WHAT THIS TASK INVOLVES: All entries that follow are to be written out verbatim.

SUPPLIED INFORMATION:
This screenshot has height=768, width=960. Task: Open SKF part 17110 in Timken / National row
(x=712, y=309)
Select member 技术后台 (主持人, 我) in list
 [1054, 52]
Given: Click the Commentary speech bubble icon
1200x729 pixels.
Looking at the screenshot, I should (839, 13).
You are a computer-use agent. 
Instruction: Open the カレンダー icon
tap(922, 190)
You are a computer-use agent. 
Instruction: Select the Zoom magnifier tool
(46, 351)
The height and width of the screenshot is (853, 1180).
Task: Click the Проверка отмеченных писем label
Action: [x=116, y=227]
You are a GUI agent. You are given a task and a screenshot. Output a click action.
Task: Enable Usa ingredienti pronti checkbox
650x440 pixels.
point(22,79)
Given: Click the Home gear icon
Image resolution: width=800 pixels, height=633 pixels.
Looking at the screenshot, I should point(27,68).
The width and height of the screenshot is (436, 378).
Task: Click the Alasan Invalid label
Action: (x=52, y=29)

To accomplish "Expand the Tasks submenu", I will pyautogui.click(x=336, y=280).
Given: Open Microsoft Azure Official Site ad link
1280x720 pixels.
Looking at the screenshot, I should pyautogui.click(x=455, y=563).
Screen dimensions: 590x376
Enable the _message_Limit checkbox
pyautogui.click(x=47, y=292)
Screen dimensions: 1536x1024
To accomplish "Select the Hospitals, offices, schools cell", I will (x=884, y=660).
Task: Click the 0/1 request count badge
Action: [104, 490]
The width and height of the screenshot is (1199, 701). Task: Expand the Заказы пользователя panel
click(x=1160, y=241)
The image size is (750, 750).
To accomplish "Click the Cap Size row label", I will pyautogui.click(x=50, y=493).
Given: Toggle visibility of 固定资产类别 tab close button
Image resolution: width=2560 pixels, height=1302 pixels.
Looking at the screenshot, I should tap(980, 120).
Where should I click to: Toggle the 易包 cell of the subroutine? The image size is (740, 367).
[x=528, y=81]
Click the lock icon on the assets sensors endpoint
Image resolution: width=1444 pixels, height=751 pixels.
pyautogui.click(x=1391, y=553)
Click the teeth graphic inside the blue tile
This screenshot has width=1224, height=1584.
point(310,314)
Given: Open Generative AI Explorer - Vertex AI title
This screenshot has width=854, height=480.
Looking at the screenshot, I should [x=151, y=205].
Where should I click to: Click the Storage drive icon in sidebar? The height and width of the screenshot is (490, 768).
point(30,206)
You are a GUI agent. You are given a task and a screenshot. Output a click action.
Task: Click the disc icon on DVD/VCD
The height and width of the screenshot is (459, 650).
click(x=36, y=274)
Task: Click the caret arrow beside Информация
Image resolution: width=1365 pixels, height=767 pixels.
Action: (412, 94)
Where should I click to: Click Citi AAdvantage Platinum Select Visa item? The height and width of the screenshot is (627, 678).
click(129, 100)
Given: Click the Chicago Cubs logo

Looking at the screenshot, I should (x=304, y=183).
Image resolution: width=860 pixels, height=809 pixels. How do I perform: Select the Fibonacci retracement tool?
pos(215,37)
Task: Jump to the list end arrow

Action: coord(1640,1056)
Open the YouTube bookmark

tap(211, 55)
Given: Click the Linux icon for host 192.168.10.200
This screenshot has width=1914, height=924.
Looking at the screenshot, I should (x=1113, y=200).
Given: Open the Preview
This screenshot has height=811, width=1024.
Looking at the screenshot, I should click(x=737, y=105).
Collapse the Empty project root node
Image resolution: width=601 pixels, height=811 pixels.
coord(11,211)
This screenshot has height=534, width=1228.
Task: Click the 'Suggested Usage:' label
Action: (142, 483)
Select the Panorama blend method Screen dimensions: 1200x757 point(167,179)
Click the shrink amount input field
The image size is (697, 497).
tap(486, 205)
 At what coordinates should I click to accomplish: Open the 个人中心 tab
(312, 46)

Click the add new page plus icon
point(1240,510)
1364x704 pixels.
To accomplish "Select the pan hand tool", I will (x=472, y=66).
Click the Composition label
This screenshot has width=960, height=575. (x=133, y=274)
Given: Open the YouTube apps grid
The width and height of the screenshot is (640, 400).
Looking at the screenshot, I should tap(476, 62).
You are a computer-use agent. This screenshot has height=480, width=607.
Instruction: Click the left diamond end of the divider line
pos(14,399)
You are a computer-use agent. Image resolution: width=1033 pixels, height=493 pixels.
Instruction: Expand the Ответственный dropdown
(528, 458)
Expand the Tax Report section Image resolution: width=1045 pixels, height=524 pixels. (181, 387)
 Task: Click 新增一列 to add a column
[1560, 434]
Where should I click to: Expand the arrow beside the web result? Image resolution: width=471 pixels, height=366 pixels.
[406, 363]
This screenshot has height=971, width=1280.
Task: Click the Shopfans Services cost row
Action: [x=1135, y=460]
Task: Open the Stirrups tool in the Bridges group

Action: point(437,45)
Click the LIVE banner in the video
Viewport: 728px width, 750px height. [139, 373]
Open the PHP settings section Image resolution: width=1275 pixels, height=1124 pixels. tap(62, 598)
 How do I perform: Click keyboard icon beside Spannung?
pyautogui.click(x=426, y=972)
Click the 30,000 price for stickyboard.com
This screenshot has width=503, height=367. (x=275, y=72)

EXERCISE ANSWER:
This screenshot has height=768, width=960. Task: Open SKF part 17110 in Timken / National row
(x=712, y=309)
Select member 技术后台 (主持人, 我) in list
 [1054, 52]
Given: Click the Commentary speech bubble icon
1200x729 pixels.
Looking at the screenshot, I should (839, 13).
You are a computer-use agent. 
Instruction: Open the カレンダー icon
tap(922, 190)
You are a computer-use agent. 
Instruction: Select the Zoom magnifier tool
(46, 351)
The height and width of the screenshot is (853, 1180).
Task: Click the Проверка отмеченных писем label
Action: [x=116, y=227]
You are a GUI agent. You are given a task and a screenshot. Output a click action.
Task: Enable Usa ingredienti pronti checkbox
650x440 pixels.
point(22,79)
Given: Click the Home gear icon
Image resolution: width=800 pixels, height=633 pixels.
Looking at the screenshot, I should point(27,68).
The width and height of the screenshot is (436, 378).
Task: Click the Alasan Invalid label
Action: (x=52, y=29)

To accomplish "Expand the Tasks submenu", I will pyautogui.click(x=336, y=280).
Given: Open Microsoft Azure Official Site ad link
1280x720 pixels.
Looking at the screenshot, I should pyautogui.click(x=455, y=563).
Screen dimensions: 590x376
Enable the _message_Limit checkbox
pyautogui.click(x=47, y=292)
Screen dimensions: 1536x1024
To accomplish "Select the Hospitals, offices, schools cell", I will (x=884, y=660).
Task: Click the 0/1 request count badge
Action: [104, 490]
The width and height of the screenshot is (1199, 701). Task: Expand the Заказы пользователя panel
click(x=1160, y=241)
The image size is (750, 750).
To accomplish "Click the Cap Size row label", I will pyautogui.click(x=50, y=493).
Given: Toggle visibility of 固定资产类别 tab close button
Image resolution: width=2560 pixels, height=1302 pixels.
Looking at the screenshot, I should tap(980, 120).
Where should I click to: Toggle the 易包 cell of the subroutine? The image size is (740, 367).
[x=528, y=81]
Click the lock icon on the assets sensors endpoint
Image resolution: width=1444 pixels, height=751 pixels.
pyautogui.click(x=1391, y=553)
Click the teeth graphic inside the blue tile
This screenshot has width=1224, height=1584.
point(310,314)
Given: Open Generative AI Explorer - Vertex AI title
This screenshot has width=854, height=480.
Looking at the screenshot, I should [x=151, y=205].
Where should I click to: Click the Storage drive icon in sidebar? The height and width of the screenshot is (490, 768).
point(30,206)
You are a GUI agent. You are given a task and a screenshot. Output a click action.
Task: Click the disc icon on DVD/VCD
The height and width of the screenshot is (459, 650).
click(x=36, y=274)
Task: Click the caret arrow beside Информация
Image resolution: width=1365 pixels, height=767 pixels.
Action: (412, 94)
Where should I click to: Click Citi AAdvantage Platinum Select Visa item? The height and width of the screenshot is (627, 678).
click(129, 100)
Given: Click the Chicago Cubs logo

Looking at the screenshot, I should (x=304, y=183).
Image resolution: width=860 pixels, height=809 pixels. How do I perform: Select the Fibonacci retracement tool?
pos(215,37)
Task: Jump to the list end arrow

Action: coord(1640,1056)
Open the YouTube bookmark

tap(211, 55)
Given: Click the Linux icon for host 192.168.10.200
This screenshot has width=1914, height=924.
Looking at the screenshot, I should (x=1113, y=200).
Given: Open the Preview
This screenshot has height=811, width=1024.
Looking at the screenshot, I should click(x=737, y=105).
Collapse the Empty project root node
Image resolution: width=601 pixels, height=811 pixels.
coord(11,211)
This screenshot has height=534, width=1228.
Task: Click the 'Suggested Usage:' label
Action: (142, 483)
Select the Panorama blend method Screen dimensions: 1200x757 point(167,179)
Click the shrink amount input field
The image size is (697, 497).
tap(486, 205)
 At what coordinates should I click to accomplish: Open the 个人中心 tab
(312, 46)

Click the add new page plus icon
point(1240,510)
1364x704 pixels.
To accomplish "Select the pan hand tool", I will (x=472, y=66).
Click the Composition label
This screenshot has width=960, height=575. (x=133, y=274)
Given: Open the YouTube apps grid
The width and height of the screenshot is (640, 400).
Looking at the screenshot, I should tap(476, 62).
You are a computer-use agent. This screenshot has height=480, width=607.
Instruction: Click the left diamond end of the divider line
pos(14,399)
You are a computer-use agent. Image resolution: width=1033 pixels, height=493 pixels.
Instruction: Expand the Ответственный dropdown
(528, 458)
Expand the Tax Report section Image resolution: width=1045 pixels, height=524 pixels. (181, 387)
 Task: Click 新增一列 to add a column
[1560, 434]
Where should I click to: Expand the arrow beside the web result? Image resolution: width=471 pixels, height=366 pixels.
[406, 363]
This screenshot has height=971, width=1280.
Task: Click the Shopfans Services cost row
Action: [x=1135, y=460]
Task: Open the Stirrups tool in the Bridges group

Action: point(437,45)
Click the LIVE banner in the video
Viewport: 728px width, 750px height. [139, 373]
Open the PHP settings section Image resolution: width=1275 pixels, height=1124 pixels. tap(62, 598)
 How do I perform: Click keyboard icon beside Spannung?
pyautogui.click(x=426, y=972)
Click the 30,000 price for stickyboard.com
This screenshot has width=503, height=367. (x=275, y=72)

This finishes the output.